Piercing the Darkness

Last week at work I found myself photocopying newspaper clippings for a file. As I folded the newspaper (from a small town in rural MO), I spotted some gripping headlines like, "Local Pie Festival A Big Success." These types of stories make me grimace on behalf of the writer, who I assume has a measure of talent but has been relegated to covering the annual pie festival and other similar nonevents. As with any profession, there are times when writing can feel so...pointless.

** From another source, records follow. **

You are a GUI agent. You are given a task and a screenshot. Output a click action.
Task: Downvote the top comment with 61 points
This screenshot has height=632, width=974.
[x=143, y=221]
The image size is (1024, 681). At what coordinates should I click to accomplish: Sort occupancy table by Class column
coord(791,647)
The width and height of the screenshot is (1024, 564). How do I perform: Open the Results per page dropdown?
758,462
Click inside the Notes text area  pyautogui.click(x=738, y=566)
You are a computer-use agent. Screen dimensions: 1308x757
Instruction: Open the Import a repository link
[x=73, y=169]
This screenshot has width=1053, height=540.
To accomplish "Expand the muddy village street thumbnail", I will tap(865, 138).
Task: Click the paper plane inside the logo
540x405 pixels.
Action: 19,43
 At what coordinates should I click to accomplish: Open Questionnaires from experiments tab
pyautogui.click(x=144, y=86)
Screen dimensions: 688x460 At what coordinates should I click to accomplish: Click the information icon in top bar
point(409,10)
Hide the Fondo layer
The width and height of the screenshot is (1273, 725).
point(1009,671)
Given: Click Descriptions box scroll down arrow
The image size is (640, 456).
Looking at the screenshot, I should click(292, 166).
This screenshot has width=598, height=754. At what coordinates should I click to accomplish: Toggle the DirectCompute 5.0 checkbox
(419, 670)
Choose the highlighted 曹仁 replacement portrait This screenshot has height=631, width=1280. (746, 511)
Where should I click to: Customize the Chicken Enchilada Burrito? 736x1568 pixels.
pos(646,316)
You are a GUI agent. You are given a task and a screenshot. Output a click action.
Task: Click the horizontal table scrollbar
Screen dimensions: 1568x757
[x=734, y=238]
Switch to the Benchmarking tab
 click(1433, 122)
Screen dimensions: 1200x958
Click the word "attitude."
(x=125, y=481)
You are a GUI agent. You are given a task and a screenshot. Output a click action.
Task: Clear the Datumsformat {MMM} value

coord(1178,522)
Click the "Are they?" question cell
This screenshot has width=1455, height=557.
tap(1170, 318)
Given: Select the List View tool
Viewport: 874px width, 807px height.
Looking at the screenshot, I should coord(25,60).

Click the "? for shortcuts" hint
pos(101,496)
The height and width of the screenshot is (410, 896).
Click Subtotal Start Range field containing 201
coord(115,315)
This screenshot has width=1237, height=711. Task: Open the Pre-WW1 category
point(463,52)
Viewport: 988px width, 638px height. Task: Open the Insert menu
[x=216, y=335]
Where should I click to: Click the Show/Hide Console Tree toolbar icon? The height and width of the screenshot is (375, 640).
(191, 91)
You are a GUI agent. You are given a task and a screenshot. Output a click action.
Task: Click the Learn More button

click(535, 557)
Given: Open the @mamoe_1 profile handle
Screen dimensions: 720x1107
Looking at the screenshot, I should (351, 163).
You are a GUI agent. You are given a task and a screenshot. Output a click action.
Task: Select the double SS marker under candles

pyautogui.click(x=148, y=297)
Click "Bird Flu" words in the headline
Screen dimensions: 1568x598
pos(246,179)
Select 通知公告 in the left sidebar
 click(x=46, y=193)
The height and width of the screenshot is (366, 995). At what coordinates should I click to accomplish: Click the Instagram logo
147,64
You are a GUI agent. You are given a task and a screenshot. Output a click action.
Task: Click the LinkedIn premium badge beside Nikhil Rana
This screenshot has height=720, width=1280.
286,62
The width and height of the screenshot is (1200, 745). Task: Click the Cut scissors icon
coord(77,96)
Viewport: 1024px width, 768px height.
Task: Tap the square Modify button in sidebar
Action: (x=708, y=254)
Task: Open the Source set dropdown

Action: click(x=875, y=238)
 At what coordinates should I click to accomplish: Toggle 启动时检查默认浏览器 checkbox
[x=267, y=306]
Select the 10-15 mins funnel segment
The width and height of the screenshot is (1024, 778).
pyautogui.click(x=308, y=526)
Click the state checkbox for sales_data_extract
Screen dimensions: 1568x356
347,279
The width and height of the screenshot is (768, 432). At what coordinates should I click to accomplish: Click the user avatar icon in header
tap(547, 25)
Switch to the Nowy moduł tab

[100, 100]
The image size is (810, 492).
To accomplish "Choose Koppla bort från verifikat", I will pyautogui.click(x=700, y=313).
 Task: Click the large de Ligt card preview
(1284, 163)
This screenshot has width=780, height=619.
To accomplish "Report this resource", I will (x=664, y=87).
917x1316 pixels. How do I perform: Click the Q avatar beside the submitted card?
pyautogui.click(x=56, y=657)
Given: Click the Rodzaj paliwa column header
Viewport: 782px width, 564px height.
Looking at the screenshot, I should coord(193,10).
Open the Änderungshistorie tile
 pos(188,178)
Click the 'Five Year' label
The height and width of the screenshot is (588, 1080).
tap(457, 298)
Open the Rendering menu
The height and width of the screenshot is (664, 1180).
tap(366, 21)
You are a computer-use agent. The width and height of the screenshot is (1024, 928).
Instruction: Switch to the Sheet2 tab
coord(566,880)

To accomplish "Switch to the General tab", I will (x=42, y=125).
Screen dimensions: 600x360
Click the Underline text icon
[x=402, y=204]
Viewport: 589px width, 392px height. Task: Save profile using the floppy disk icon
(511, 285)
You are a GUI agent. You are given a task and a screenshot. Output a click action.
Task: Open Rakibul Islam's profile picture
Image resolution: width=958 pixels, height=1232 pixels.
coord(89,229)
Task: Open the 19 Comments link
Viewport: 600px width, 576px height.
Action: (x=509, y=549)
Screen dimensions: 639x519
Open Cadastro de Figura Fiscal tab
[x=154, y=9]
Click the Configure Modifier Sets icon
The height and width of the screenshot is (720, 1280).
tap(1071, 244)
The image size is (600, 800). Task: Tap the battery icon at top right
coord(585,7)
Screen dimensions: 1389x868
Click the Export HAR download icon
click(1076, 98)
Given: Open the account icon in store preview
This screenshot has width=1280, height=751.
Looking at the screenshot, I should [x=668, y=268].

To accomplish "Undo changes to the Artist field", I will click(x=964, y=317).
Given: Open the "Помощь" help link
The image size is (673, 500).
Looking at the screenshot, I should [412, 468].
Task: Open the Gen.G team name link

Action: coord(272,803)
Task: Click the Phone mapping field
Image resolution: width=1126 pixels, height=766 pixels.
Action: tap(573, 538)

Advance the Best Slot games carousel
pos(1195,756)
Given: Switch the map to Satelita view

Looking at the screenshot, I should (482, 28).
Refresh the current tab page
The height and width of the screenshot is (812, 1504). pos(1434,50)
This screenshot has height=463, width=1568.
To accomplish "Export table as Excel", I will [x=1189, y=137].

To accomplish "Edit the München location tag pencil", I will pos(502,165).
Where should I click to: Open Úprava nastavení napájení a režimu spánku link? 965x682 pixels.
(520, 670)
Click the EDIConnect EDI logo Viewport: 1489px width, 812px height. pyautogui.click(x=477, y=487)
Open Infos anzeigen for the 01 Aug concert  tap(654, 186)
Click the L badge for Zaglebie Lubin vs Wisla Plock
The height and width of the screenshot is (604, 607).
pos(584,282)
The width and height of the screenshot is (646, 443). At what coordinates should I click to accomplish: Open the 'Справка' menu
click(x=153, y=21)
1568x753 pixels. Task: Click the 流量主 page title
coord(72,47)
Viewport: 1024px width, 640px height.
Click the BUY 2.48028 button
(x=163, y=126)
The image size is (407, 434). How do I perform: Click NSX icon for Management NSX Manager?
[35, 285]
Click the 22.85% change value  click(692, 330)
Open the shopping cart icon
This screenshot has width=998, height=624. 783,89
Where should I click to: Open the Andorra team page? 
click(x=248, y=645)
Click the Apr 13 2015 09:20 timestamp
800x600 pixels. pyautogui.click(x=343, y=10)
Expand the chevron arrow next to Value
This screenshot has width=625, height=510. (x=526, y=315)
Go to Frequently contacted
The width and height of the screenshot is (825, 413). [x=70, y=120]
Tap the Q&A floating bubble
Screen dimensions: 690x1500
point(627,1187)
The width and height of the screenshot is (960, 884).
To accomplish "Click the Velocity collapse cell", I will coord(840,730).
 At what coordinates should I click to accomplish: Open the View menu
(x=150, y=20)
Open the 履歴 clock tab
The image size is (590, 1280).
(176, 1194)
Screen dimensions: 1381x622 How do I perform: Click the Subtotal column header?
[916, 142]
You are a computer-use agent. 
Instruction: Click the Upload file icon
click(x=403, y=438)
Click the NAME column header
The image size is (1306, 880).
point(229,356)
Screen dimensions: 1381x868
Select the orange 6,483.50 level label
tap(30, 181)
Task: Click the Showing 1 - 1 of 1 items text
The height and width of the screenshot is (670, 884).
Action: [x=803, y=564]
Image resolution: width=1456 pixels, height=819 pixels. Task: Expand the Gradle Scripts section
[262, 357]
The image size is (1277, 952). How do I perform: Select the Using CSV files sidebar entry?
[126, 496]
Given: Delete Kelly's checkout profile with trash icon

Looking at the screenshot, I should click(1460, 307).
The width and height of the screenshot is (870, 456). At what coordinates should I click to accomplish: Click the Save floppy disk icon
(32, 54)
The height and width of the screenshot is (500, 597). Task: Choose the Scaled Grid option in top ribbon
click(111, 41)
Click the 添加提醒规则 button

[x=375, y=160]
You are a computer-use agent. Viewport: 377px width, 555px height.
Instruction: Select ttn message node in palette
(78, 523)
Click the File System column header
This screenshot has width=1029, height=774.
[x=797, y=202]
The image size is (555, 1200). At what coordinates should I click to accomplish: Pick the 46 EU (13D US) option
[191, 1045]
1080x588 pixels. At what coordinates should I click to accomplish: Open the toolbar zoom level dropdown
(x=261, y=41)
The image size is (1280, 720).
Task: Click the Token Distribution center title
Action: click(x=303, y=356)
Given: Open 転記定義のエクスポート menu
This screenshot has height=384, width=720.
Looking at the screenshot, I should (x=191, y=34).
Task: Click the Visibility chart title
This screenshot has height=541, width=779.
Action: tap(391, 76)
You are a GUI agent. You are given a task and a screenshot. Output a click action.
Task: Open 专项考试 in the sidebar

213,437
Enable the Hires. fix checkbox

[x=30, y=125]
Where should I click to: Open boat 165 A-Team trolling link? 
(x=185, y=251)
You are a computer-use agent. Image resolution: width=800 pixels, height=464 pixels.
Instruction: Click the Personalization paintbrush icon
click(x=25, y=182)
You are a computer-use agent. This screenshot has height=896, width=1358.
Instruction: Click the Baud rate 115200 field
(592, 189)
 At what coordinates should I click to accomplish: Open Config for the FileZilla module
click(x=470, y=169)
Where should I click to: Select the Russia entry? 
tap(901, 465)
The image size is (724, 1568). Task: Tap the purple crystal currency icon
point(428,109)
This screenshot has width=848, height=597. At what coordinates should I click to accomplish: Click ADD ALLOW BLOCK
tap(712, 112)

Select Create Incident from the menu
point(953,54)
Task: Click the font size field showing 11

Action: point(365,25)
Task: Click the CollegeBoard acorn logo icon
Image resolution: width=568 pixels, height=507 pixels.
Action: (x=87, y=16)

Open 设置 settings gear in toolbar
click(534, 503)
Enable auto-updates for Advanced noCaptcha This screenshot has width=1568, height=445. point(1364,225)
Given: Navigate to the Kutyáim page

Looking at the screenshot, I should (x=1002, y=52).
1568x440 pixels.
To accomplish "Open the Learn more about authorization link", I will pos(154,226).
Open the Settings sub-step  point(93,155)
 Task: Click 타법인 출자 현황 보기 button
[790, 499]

While my writing has never felt as trivial as a pie festival, there are times when I have thought, "What is the point in this? Am I actually doing any good in reporting on this issue? Will it make a difference? Am I ultimately just being a vehicle for public relations?" That last question has definitely haunted me at times. For whatever reason, my journalistic bent hates to think I am just giving some schmo free publicity. I have not had many times in my writing career (long and illustrious as it has been) where my reporting has felt pointless, but many times I have wrestled with whether it was doing any good.

Lately, writing assignments have been barreling toward me at break-neck pace, and sometimes it feels like I am just churning story after story. This barely-controlled chaos can be exhilarating for a wee bit, and then it just gets stressful. But then, all of a sudden, the stories are all submitted, the to-do list is blank, and I no longer wake up in the middle of the night thinking about nut grafs. That is where I am this week (in preparation for TONS of writing next week. More on that later).

And you know what? Those stories that I wrote are being published! And you know what else? When I read those stories in print (because I still do because it's still exciting to see my name on a by-line), I am overwhelmed with a sense that these stories matter. Deeply. It's not that I matter, mind you. Anyone could have written these stories; someone just asked me to do it. But the stories must be told.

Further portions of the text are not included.